Last week I spoke with Wilcox by phone to discuss the consequences of the use of Agent Orange, and what he believes the US ought to do to assist the victims.
Why did you write "Scorched Earth"?
I have been working on the Agent Orange issue – that is, chemical warfare in Vietnam – since 1980. I have also been teaching courses on the Vietnam War for thirty years, and talking to anybody and everybody who is willing to listen about what the US did to the Vietnamese people and the environment. All these years later we have not apologized to the Vietnamese, and we mistreated our own veterans, refusing to acknowledge that they were sick and dying from something, which I believed very early on was their exposure to Agent Orange. I felt if I could show that the Vietnamese were suffering from the same kind of illnesses that vets were suffering from, that I could make the case that anyone exposed gets sick and often dies an early, painful death.
What was Agent Orange?
It was a fifty-fifty combination of two commercial herbicides – 2,4-D and 2,4,5-T. The reason it was called Agent Orange is that it was stored in fifty-five-gallon barrels and the military painted an orange stripe around those barrels.
Why did the US military use herbicides in Vietnam?
The idea was to drive the Vietcong – and later the North Vietnamese – out of the jungles where they were hiding. The military realized we could not fight these people on their own turf. So the idea was to defoliate and destroy the jungles and the mangrove forests and take away their cover. That would drive the enemy out into the open where we would use our superior firepower to kill them. The problem is that most of the herbicides contained dioxin. And the 2,4,5-T contained the most deadly kind of dioxin – TCDD-dioxin.

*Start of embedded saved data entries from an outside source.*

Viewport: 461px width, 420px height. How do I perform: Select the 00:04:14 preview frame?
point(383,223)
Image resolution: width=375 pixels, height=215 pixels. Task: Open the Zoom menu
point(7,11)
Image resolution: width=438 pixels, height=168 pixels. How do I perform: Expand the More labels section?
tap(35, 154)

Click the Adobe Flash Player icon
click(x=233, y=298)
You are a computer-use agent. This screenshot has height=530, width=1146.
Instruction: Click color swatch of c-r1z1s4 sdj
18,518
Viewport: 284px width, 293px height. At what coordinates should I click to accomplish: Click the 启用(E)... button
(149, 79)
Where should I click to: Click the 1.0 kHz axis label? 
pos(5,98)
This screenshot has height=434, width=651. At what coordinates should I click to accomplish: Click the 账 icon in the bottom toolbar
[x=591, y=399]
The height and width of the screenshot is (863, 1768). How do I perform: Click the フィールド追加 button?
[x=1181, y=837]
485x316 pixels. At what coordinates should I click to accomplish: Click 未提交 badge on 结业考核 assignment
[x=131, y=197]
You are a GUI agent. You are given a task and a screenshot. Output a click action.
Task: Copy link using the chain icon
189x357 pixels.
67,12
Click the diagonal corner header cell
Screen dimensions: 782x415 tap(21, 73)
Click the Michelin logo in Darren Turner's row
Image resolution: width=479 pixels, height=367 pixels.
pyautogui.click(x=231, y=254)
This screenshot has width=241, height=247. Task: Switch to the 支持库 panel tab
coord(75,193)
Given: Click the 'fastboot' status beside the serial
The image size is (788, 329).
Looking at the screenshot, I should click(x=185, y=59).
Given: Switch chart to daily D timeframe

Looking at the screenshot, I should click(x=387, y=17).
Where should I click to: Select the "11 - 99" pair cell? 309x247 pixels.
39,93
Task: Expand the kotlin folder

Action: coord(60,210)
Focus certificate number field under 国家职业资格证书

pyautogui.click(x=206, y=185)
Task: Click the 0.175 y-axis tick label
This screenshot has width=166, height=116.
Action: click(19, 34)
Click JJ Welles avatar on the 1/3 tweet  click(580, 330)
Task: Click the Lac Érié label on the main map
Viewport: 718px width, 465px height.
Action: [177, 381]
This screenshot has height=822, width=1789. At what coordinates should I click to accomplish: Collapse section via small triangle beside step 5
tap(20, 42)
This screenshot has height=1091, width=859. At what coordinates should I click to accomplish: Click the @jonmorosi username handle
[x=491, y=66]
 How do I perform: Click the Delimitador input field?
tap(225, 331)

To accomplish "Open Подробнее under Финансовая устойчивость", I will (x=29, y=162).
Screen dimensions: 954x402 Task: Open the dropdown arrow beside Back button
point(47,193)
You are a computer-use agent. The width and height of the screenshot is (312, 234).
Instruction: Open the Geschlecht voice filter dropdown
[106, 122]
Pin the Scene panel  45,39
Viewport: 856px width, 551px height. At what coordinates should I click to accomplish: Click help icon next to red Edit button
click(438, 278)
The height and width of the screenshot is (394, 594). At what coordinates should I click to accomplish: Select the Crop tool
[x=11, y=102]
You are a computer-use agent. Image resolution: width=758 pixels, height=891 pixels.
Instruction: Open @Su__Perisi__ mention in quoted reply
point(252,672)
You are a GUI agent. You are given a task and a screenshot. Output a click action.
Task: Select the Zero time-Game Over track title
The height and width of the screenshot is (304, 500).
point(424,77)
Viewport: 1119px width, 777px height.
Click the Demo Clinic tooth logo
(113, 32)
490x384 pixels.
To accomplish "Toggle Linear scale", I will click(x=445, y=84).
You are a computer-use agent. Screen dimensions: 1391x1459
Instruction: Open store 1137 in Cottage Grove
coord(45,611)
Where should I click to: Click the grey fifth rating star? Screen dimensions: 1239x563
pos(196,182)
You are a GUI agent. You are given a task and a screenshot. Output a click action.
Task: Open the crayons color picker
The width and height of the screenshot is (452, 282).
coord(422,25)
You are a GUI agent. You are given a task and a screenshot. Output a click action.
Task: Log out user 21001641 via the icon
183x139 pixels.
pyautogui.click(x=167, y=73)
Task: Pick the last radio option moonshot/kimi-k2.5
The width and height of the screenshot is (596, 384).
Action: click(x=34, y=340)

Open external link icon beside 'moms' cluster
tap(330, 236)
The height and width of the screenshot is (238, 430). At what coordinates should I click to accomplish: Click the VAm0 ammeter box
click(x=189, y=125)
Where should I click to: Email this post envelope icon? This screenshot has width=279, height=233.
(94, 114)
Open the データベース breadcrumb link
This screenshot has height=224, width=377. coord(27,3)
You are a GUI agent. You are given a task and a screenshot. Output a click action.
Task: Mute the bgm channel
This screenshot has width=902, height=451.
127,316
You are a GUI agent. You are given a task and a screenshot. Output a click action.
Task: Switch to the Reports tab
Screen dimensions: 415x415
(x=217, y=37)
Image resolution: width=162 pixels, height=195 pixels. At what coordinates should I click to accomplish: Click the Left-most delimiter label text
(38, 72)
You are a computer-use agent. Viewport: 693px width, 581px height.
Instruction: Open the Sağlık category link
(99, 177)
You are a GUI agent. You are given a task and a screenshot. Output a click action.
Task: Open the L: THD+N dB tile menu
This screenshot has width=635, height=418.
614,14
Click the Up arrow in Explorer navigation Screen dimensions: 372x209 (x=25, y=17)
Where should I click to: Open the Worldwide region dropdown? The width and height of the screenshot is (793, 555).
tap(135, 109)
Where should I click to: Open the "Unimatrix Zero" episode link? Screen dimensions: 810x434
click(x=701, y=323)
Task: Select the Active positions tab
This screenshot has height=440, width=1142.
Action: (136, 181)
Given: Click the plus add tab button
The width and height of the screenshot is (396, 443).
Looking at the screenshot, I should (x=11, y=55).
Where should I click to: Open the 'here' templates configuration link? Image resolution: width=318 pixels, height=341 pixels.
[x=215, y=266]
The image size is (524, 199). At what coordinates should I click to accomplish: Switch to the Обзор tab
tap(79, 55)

What kind of effects did US servicemen and the Vietnamese suffer at the time of exposure?
Soldiers complained of nosebleeds and rashes and would get sick to their stomachs and all sorts of things like that, which the military responded to by saying that the rashes were jungle rot and the other illnesses were related to exposure to combat. The Vietnamese complained that after the spraying their crops died, their farm animals died, and sometimes elderly people and children died too. The US military dismissed their complaints as Communist propaganda. They claimed the herbicides were benign and that they didn't harm people or animals, even though they killed triple canopy jungles in a matter of days.
That's important because the chemical warfare made a lot of Vietnamese people – even those who initially supported the US – very angry. Also, our response: no matter what you say, no matter what you are experiencing, it's not true. We denied that they were experiencing terrible illnesses and ailments. But Vietnamese children were being born with serious birth defects: missing arms and legs, huge heads, blind, retarded. The Vietnamese people were quite alarmed and believed it had to do with the use of Agent Orange and other herbicides.
What kind of environmental damage was done?
We sprayed twenty million gallons of herbicides in Vietnam. By the time we stopped using Agent Orange in 1970, we had destroyed an area of five million acres – about the size of Massachusetts. Some of the mangrove forests have grown back, but the jungles have not. They're dead and nobody knows if they ever will grow back.
How many Vietnamese people have been affected by Agent Orange?
The Vietnamese estimate that they have about three million people suffering from the effects of Agent Orange. And about 500,000 children have been born with serious birth defects.
Tell me about Friendship Village.
Friendship Village is a place in Hanoi that was established by Vietnam combat veteran George Mizo. After the war he decided to go back and do something for the people and make a contribution, which was to establish Friendship Village, a place where the Vietnamese government takes care of Agent Orange children. They take wonderful care of the children there, but it's also a place of healing. Mizo wanted a place where anybody who fought or suffered in the war could come together and talk and heal their wounds.
What do you think the US should do to assist the Vietnamese?
The US government needs to apologize to the Vietnamese people for what we did to them for the years we were there in their country. Then we need to admit that we engaged in chemical warfare and start compensating the victims.
The other thing I would like to see is for somebody to stand up and say: The chemical companies manufactured this deadly substance. They knew it was contaminated with dioxin. They sold it to the US government and they profited handsomely. It's time for them to admit what they did, and come up with a fund to compensate the victims.